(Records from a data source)
----

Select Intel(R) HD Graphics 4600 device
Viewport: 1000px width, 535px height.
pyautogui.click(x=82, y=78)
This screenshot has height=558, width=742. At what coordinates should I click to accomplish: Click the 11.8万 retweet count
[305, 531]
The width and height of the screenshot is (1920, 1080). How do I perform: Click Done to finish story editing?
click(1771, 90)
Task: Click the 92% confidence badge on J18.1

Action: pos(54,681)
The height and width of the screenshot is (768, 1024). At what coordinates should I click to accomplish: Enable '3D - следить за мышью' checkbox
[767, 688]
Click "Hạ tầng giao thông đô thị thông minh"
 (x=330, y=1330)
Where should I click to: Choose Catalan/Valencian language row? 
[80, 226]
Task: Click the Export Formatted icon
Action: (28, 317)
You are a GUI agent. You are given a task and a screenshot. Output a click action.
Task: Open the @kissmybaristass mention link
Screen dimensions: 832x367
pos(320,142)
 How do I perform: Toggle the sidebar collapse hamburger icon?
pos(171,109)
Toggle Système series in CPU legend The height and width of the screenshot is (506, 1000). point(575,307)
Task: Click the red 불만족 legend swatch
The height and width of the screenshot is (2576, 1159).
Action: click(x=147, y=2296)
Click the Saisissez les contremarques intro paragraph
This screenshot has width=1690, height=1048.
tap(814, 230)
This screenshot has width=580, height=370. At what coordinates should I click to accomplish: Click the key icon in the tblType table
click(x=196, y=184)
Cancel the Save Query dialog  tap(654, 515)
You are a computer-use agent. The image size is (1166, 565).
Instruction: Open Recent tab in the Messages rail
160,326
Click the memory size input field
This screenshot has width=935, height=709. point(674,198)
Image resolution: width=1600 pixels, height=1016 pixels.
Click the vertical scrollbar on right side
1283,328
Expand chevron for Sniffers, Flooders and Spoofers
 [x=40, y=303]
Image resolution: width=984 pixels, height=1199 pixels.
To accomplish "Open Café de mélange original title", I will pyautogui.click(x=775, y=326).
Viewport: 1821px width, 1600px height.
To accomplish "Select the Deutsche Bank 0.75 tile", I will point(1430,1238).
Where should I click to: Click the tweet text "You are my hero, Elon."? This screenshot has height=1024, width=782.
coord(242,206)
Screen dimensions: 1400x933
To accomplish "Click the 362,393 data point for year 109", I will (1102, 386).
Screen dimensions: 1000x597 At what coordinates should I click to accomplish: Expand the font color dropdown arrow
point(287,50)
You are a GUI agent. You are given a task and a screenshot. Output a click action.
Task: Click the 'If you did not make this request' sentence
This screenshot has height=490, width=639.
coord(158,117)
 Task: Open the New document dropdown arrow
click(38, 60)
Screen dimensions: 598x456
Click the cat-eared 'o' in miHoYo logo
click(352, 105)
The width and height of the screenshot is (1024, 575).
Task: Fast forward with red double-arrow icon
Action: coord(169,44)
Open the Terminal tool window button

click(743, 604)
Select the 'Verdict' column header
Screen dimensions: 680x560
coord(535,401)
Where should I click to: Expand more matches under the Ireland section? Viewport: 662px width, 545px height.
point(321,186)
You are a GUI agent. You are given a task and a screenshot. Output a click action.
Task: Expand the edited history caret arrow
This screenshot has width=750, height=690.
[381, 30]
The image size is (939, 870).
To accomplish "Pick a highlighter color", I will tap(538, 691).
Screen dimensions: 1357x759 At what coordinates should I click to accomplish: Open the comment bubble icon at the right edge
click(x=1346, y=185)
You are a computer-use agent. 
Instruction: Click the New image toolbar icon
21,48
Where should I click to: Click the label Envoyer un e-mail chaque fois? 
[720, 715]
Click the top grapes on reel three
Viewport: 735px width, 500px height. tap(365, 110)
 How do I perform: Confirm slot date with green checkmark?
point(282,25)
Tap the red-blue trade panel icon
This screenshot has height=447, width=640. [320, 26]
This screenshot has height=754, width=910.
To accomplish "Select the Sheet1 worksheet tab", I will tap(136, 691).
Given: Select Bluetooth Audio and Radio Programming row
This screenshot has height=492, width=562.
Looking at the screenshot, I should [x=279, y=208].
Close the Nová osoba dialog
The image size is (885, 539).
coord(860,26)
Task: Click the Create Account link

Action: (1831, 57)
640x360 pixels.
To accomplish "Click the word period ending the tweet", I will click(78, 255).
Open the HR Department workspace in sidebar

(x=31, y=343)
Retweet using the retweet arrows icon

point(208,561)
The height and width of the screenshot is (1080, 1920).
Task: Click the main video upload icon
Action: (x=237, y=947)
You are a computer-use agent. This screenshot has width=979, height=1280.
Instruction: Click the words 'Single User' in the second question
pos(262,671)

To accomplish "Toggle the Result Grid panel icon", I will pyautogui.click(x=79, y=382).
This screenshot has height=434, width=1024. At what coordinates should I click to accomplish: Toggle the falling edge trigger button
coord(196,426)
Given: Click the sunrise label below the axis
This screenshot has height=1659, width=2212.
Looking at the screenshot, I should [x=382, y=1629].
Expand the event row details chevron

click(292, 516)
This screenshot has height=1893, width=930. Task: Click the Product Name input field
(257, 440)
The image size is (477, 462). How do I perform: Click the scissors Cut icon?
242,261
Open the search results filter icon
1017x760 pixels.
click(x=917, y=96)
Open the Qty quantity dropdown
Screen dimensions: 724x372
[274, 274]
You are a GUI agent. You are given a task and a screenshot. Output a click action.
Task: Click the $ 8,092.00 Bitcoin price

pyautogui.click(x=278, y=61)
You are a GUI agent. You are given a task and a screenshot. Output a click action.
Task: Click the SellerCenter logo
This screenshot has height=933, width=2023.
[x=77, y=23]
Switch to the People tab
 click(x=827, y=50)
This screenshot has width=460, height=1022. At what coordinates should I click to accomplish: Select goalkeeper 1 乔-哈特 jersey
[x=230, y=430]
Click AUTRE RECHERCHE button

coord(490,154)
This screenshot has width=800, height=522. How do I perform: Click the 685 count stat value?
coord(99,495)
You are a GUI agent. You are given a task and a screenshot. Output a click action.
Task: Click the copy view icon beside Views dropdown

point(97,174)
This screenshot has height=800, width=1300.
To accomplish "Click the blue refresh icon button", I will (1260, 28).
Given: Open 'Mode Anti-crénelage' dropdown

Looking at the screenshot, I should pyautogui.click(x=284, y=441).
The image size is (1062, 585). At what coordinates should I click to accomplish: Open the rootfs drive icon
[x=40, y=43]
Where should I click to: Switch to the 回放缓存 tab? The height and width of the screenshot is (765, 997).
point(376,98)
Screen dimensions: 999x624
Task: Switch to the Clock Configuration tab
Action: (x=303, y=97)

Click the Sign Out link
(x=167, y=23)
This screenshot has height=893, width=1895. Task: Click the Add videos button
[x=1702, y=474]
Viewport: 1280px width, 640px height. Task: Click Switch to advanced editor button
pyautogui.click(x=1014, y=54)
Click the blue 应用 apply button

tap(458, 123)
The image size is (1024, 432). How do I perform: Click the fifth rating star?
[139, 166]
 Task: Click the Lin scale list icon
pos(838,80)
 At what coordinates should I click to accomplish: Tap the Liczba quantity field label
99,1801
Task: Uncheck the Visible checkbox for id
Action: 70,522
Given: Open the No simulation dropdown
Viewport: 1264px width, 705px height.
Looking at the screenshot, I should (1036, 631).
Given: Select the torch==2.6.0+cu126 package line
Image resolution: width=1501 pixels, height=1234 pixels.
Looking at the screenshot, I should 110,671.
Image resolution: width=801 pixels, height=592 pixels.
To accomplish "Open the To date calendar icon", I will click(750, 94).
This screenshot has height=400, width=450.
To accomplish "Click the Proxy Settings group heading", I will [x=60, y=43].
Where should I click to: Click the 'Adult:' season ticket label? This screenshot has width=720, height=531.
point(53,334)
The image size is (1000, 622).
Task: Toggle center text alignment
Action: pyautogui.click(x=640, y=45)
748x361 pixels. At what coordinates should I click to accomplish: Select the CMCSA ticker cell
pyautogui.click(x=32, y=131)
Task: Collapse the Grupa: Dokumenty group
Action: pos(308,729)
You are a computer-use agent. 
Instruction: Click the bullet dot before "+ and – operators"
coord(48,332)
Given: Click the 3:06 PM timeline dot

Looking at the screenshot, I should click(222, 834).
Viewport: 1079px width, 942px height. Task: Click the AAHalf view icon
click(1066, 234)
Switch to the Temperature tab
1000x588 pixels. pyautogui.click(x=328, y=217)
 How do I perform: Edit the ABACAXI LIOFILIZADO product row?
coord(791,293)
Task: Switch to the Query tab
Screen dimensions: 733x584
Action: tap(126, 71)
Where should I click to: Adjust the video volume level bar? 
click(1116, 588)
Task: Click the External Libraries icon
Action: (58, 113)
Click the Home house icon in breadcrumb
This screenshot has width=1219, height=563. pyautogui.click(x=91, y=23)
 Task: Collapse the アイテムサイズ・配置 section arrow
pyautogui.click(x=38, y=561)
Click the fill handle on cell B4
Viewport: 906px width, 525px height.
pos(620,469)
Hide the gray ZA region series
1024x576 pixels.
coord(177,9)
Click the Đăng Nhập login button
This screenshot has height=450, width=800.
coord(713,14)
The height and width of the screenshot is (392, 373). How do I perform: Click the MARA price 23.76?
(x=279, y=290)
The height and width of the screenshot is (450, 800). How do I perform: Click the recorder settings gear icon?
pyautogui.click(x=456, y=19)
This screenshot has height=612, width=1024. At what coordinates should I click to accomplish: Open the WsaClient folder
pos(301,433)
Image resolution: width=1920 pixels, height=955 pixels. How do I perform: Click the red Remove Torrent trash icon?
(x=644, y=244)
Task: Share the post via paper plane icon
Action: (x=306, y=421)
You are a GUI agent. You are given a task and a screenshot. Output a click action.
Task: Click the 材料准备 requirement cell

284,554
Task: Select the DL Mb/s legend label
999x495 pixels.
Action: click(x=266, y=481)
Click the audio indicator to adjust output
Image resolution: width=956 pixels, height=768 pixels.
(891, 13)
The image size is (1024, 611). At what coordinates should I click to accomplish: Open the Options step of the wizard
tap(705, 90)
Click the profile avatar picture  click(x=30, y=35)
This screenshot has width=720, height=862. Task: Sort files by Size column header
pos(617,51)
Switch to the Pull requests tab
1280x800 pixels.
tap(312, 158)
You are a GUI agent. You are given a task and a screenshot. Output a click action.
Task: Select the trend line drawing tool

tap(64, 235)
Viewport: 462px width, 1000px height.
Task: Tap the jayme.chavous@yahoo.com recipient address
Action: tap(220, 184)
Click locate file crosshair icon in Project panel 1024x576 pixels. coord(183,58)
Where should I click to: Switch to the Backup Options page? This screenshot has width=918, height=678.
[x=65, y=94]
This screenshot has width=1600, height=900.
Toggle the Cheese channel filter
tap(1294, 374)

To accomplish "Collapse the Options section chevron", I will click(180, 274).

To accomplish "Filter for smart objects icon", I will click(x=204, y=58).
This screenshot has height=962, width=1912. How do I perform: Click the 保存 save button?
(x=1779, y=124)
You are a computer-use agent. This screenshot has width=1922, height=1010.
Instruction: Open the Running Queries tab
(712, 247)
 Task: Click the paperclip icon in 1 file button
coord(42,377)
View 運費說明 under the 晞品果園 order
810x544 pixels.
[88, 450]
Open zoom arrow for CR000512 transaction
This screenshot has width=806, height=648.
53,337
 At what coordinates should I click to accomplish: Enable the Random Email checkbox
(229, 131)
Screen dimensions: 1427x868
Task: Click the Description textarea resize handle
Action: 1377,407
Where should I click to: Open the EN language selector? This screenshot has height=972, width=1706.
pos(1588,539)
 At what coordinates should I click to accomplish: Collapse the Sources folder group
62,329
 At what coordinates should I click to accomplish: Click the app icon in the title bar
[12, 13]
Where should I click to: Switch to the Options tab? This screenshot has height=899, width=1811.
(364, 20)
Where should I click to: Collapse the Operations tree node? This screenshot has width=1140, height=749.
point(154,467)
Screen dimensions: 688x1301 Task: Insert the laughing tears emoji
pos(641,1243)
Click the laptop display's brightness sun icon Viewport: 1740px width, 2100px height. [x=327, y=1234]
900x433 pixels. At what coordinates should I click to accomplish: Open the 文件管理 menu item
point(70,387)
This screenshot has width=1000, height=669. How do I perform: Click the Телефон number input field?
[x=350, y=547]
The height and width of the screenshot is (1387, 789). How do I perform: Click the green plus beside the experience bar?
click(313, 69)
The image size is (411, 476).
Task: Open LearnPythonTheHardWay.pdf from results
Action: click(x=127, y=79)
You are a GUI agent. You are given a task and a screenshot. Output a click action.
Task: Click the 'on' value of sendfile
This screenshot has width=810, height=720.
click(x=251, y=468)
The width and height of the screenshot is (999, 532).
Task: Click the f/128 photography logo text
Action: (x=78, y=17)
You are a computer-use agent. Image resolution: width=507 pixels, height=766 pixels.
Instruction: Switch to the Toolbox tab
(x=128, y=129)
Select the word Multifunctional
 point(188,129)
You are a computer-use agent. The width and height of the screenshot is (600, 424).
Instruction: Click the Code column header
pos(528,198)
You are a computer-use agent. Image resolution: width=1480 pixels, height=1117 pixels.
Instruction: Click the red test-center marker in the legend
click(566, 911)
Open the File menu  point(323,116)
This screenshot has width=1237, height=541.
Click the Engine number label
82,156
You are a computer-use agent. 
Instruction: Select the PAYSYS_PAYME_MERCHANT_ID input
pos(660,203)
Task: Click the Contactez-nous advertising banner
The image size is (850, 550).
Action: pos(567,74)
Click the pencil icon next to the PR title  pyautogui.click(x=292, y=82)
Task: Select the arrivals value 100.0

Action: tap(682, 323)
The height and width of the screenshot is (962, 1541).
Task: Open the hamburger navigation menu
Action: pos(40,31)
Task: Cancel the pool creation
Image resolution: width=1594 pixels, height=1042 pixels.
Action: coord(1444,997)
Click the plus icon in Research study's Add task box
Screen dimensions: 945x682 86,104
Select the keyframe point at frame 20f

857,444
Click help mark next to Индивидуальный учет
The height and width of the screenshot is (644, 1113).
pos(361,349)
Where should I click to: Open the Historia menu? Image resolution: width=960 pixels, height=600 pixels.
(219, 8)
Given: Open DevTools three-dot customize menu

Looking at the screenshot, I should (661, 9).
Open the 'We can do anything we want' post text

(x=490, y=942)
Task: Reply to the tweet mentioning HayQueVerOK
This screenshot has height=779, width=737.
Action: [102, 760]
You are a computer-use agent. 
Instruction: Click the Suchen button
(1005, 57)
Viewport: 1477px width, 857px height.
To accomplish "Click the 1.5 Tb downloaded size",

----

**THE TASK:** Could you set down, exactly as written, the lines above between the one holding "Retweet using the retweet arrows icon" and the one holding "has width=979, height=1280.", inclusive, and nothing more?

**ANSWER TO THE EXERCISE:**
Retweet using the retweet arrows icon

point(208,561)
The height and width of the screenshot is (1080, 1920).
Task: Click the main video upload icon
Action: (x=237, y=947)
You are a computer-use agent. This screenshot has width=979, height=1280.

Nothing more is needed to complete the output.